The risk in children aged 5 to 11 years is not yet known. The clinical trial in children aged 5 to 11 years did not have enough participants to assess rates of myocarditis or pericarditis following the Pfizer COVID-19 vaccine, but no specific safety concerns have been identified so far from millions of doses of this vaccine administered overseas to children aged 5 to 11 years. The benefits of vaccination outweigh this very rare risk, and vaccination is still recommended for all eligible age groups.
You can find out more about myocarditis and pericarditis and COVID-19 vaccines here.
We have printable guidance on myocarditis and pericarditis after mRNA COVID-19 vaccines for providers.
The Melbourne Vaccine Education Centre has a page on myocarditis and pericarditis that includes an explanatory video.
Use in particular groups
People with certain conditions may need additional precautions such as staying for 30 minutes of observation after having their vaccine or consulting an allergy specialist. Tell your immunisation provider if you have had:
an allergic reaction to a previous dose or to a component of an mRNA COVID-19 vaccine (Pfizer or Moderna)
anaphylaxis to other vaccines or to other medications – your provider can check that there are no common components with the Pfizer vaccine.
Confirmed mastocytosis with recurrent anaphylaxis that requires treatment.
If you have a bleeding disorder or you are taking a blood-thinning medication (anticoagulant), tell your immunisation provider. Your immunisation provider can help determine whether it is safe for you to have an injection in your muscle and help decide the best timing for injection.

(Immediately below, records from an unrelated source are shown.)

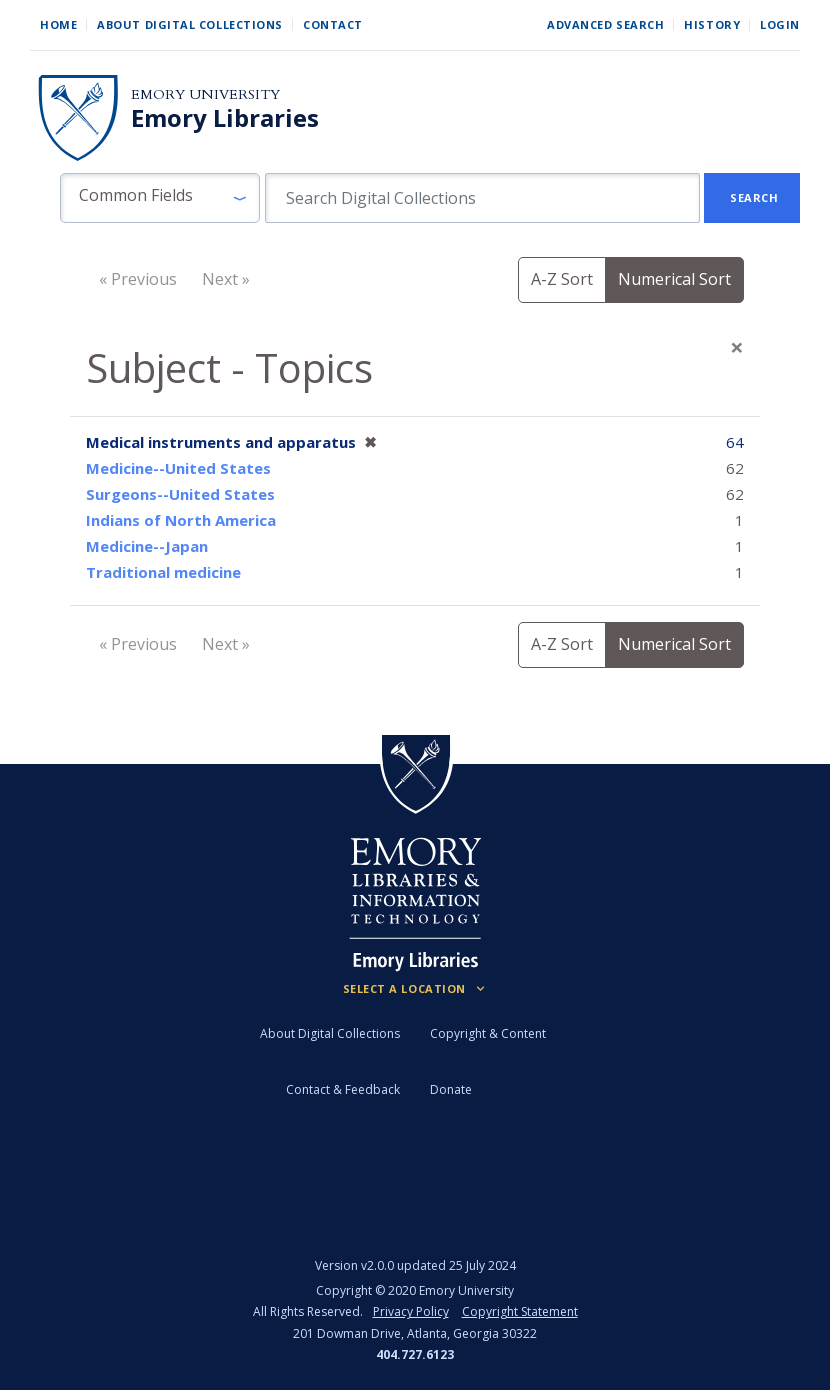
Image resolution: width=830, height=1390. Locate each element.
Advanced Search (605, 24)
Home (58, 24)
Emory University (205, 94)
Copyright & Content (488, 1033)
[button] (160, 198)
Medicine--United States (178, 468)
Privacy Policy (411, 1311)
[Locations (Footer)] (415, 989)
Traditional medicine (163, 572)
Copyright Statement (520, 1311)
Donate (451, 1089)
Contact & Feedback (343, 1089)
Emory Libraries (225, 118)
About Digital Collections (190, 24)
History (712, 24)
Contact (333, 24)
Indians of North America (181, 520)
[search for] (482, 198)
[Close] (737, 347)
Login (780, 24)
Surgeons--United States (180, 494)
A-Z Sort (562, 279)
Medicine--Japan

People with a history of any of the following can receive Pfizer, but talk to your GP, immunisation specialist, or cardiologist about the best timing of vaccination and whether any additional precautions are recommended:
Recent (i.e. within the past 3 months) myocarditis or pericarditis
Acute rheumatic fever or acute rheumatic heart disease (with active myocardial inflammation)
Acute decompensated heart failure.
People who develop myocarditis and/or pericarditis after a COVID-19 vaccine should defer further doses and discuss options for further COVID-19 vaccination with their treating doctor.

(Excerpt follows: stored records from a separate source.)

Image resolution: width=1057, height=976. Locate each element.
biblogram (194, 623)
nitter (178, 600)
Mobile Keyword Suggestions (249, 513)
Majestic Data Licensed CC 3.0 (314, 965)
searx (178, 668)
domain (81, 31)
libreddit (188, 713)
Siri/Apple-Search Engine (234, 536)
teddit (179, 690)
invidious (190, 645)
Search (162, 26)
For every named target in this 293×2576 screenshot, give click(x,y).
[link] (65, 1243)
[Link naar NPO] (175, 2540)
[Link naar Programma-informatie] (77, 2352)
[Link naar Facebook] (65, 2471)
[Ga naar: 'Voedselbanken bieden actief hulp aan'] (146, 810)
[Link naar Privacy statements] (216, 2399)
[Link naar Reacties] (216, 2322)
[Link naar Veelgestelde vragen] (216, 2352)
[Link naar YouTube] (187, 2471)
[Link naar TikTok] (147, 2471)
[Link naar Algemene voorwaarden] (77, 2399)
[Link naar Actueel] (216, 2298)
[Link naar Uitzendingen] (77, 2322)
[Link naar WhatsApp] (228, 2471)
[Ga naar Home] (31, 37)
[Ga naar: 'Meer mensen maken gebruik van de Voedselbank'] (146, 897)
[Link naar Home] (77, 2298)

Pfizer is safe and effective for:
People who are immunocompromised
People who are pregnant, breastfeeding or planning pregnancy.
People who should not have the Pfizer Vaccine
It’s not recommended that you have the Pfizer vaccine if you have had:
a severe allergic reaction (anaphylaxis) to a previous dose of the vaccine
anaphylaxis after exposure to any component of the vaccine, including polyethylene glycol (PEG)
myocarditis and/or pericarditis attributed to a previous dose of the vaccine
any other serious adverse event attributed to a previous dose of an mRNA(Pfizer or Moderna) vaccine.
After your COVID-19 Vaccination
Find out what to do after you are vaccinated for COVID-19, including how to get your vaccination certificate, what you need to do to stay safe, and what to do if you have side effects.
If you have been vaccinated with Pfizer, you should still get a COVID-19 test if you have symptoms that meet testing criteria according to your local health authority (such as fever, cough, or sore throat).